I have a couple customers who signed contracts with my company for roof replacement. I have spent at least 2 full days worth of time meating with adjusters, consulting with customers ect. not to mention fuel costs for driving to their homes for said meetings. These two customers are neighbors. After 2 weeks and 2 seperate contracts each(because they wanted specific materials) they now want to cancel, for no other reason other than a lesser price from a competitor. I have not had this happen before. I have been told I can take them to court to hold them to the contract or release them from the contract with a buyout. Between the two contracts it would have been close to 10k profit. I am a licensed, insured contractor and am unwilling to do all the legwork for a flybynite. I am courious how others would handle this situation?


----------



## RemStar

I would keep the deposit and let them out. In my area a buyers right to cancel is 14 days, and without a contigency contract you might be in a rough spot. 

Call them and tell them the position your in and try to work something out.


----------



## Jimmy D

I don't collect a deposit.


----------



## davidlc

*No Deposit is Bad Business!*

You should ALWAYS get a deposit with a signed contract and your contract should have a clear description of what are considered liquidate damages for breach of contract. Your are entitled to all of the profit you would have earned but no labor or materials. If you don't have a real contract I would suggest you have an attorney draw one up for you so this doesn't happen again. Good Luck.


----------



## vtroofing

Gosh without including a attorney in the mix any chance a snip at some of that wording? People are funny out there, and I think more often than not its "those" people not "us" people!


----------



## buildpinnacle

1. If Buyer/Owner choose to cancel this contract, all deposit amounts paid to Contractor are non-refundable after three business days from date deposit is received by contractor. Contractor agrees to accept such as a reasonable and just compensation for said cancellation.
2. This contract cannot be cancelled once materials are delivered, or work is commenced except by mutual written agreement of the parties. If material has to be reordered or restocked because of a cancellation by the customer there will be a RESTOCKING FEE equal to fifteen percent (15%) of the contract price.
3. All materials remain the property of the Contractor until installed per manufacturer’s specification. All excess materials upon completion of the work are the property of the Contractor.

Or something to that effect.


----------



## Ed the Roofer

You should just let them go. They will just waste more of your time and money that could be expended elsewhere for true valued profit and a satisfied customer.

If need be, send them a realistic bill for your time spent to procur the proper adjustment, but hiring a lawyer will take money that you will not get compensated for in return.

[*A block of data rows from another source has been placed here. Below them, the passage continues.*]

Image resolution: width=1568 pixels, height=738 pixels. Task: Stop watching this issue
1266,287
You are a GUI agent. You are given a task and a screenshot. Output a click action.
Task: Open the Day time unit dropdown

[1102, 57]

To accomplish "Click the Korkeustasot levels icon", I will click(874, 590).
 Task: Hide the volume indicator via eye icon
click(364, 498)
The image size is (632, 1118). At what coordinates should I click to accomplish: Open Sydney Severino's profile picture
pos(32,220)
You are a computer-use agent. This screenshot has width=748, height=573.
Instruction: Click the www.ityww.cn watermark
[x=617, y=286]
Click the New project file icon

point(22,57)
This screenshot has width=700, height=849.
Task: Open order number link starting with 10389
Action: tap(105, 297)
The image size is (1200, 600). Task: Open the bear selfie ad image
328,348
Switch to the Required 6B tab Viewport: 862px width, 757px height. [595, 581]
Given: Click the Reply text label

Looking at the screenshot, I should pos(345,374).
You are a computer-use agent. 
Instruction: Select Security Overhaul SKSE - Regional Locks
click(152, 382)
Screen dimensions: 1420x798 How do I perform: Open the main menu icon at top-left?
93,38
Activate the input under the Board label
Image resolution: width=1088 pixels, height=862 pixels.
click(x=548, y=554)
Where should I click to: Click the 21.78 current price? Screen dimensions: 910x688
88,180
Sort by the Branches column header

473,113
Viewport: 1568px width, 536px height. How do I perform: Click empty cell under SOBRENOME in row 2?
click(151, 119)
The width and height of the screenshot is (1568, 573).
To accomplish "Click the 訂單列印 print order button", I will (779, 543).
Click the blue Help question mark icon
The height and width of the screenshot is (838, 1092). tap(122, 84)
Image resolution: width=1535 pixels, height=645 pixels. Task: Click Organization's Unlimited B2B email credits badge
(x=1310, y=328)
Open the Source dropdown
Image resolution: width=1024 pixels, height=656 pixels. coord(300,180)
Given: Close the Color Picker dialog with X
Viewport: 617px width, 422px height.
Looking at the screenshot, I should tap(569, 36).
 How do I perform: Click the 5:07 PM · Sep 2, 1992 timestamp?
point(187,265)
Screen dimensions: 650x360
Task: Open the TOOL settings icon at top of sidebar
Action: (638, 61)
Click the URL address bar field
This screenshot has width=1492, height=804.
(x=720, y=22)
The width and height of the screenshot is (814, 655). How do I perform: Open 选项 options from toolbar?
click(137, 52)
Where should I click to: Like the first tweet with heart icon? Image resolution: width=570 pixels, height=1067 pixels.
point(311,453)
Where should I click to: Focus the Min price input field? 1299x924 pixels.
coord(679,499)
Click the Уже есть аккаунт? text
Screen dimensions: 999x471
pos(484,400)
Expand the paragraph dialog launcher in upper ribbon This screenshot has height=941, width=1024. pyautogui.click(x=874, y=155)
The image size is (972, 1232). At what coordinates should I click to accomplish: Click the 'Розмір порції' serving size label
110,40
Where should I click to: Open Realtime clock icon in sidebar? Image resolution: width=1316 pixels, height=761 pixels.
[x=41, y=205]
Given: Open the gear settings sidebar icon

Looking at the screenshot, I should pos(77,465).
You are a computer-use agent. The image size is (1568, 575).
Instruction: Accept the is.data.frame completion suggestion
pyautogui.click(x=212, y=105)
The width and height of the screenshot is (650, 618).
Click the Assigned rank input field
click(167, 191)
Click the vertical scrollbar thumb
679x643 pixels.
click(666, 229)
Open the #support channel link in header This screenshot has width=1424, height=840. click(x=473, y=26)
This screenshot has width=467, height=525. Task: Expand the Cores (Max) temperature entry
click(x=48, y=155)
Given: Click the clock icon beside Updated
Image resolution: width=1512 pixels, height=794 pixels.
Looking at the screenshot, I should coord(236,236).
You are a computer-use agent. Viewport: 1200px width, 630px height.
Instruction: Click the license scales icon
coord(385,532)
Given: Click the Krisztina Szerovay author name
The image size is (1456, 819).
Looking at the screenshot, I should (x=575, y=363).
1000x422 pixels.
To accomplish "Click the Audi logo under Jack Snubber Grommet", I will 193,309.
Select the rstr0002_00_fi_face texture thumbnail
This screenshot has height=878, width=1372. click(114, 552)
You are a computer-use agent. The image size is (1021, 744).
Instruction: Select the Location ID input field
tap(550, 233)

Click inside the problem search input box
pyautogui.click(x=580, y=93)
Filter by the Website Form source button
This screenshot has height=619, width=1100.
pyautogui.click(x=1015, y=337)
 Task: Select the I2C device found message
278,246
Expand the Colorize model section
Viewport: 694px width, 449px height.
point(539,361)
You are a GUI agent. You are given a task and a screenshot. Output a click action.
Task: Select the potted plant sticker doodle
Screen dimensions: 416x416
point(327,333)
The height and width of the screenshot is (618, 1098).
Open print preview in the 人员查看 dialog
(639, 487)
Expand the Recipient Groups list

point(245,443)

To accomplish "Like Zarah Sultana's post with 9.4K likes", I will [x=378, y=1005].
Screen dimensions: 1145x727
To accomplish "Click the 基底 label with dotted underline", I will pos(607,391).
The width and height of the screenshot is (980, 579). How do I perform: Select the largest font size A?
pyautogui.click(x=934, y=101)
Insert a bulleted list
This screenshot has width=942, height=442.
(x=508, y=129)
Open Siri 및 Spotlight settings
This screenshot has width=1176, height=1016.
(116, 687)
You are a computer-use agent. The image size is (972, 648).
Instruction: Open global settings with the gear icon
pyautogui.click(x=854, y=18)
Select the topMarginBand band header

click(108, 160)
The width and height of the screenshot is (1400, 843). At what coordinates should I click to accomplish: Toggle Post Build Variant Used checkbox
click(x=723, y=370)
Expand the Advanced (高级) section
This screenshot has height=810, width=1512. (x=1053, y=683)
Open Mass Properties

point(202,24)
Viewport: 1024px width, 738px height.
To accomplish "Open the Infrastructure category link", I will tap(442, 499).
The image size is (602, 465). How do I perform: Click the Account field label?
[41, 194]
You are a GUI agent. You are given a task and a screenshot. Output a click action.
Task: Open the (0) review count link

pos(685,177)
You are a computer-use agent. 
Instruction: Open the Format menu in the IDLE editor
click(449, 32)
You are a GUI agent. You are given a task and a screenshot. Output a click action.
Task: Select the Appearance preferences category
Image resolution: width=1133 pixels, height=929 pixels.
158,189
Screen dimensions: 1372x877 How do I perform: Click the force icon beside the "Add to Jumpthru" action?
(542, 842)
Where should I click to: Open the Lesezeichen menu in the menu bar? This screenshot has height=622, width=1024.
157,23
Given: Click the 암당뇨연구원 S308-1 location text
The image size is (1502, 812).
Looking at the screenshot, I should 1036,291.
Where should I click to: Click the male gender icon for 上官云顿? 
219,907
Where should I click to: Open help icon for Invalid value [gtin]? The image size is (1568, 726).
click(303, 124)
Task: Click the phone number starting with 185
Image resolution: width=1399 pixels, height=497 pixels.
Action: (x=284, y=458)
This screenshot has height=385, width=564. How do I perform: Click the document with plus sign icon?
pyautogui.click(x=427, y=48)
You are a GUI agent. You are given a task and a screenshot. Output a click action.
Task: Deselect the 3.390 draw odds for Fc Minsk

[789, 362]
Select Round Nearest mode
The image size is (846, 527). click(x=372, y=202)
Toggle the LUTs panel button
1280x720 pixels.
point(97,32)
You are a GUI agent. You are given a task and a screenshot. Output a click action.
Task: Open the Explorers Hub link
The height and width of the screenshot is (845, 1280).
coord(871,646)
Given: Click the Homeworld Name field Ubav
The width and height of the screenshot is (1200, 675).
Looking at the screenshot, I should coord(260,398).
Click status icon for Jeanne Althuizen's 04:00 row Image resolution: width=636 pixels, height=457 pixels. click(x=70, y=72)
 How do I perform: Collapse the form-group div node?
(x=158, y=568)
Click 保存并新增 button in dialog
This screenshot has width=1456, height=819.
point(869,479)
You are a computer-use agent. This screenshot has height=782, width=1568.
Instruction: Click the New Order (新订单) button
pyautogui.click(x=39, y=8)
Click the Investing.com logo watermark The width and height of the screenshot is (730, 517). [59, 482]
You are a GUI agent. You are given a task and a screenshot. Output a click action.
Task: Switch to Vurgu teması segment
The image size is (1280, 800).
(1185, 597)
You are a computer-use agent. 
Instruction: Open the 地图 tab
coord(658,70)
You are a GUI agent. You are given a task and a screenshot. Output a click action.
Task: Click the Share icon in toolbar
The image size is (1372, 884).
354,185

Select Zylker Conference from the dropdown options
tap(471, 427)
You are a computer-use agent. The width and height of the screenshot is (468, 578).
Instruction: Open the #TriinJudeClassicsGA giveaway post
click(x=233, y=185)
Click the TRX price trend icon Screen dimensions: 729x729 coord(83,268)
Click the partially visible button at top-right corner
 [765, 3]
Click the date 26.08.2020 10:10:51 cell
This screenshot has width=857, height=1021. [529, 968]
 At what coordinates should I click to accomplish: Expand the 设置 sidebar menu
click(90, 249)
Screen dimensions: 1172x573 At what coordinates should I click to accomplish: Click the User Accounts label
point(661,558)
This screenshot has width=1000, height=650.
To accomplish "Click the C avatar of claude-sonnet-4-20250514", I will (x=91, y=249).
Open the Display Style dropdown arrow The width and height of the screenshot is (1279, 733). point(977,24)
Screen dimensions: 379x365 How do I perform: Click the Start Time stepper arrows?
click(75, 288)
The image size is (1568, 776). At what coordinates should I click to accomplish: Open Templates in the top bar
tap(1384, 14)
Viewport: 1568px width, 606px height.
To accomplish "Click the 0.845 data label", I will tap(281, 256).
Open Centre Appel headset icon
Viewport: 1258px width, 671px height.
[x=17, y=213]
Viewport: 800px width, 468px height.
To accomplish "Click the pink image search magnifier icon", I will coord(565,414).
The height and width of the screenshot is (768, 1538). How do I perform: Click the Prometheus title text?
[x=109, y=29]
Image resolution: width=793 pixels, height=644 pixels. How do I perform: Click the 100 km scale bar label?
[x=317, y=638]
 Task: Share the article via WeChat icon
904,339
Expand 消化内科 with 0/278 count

Live and learn, and Always collect a deposit.

Ed


----------



## vtroofing

Thanks Build Pinnacle. 
You too Ed.


----------



## Jimmy D

I would love to collect a down payment, however our area has been slammed with hail chasing scammers, and the news media has pounded into everyones head not to give any money until services have been rendered. We generally collect payment in full upon completion. That being said the contract is not only to protect the customer from me but also to protect me from the customer. As you all know the cost of business is very high these days, I can't afford to be used as free consultation. I fully intend to be compensated for my work.


----------



## Grumpy

This is why I say a contract is never a contract until the down payment check clears the bank. LOL you are going to spend $2,500 to sue them to recoup $1,00 gross profit? Just let them do and larn from your mistake.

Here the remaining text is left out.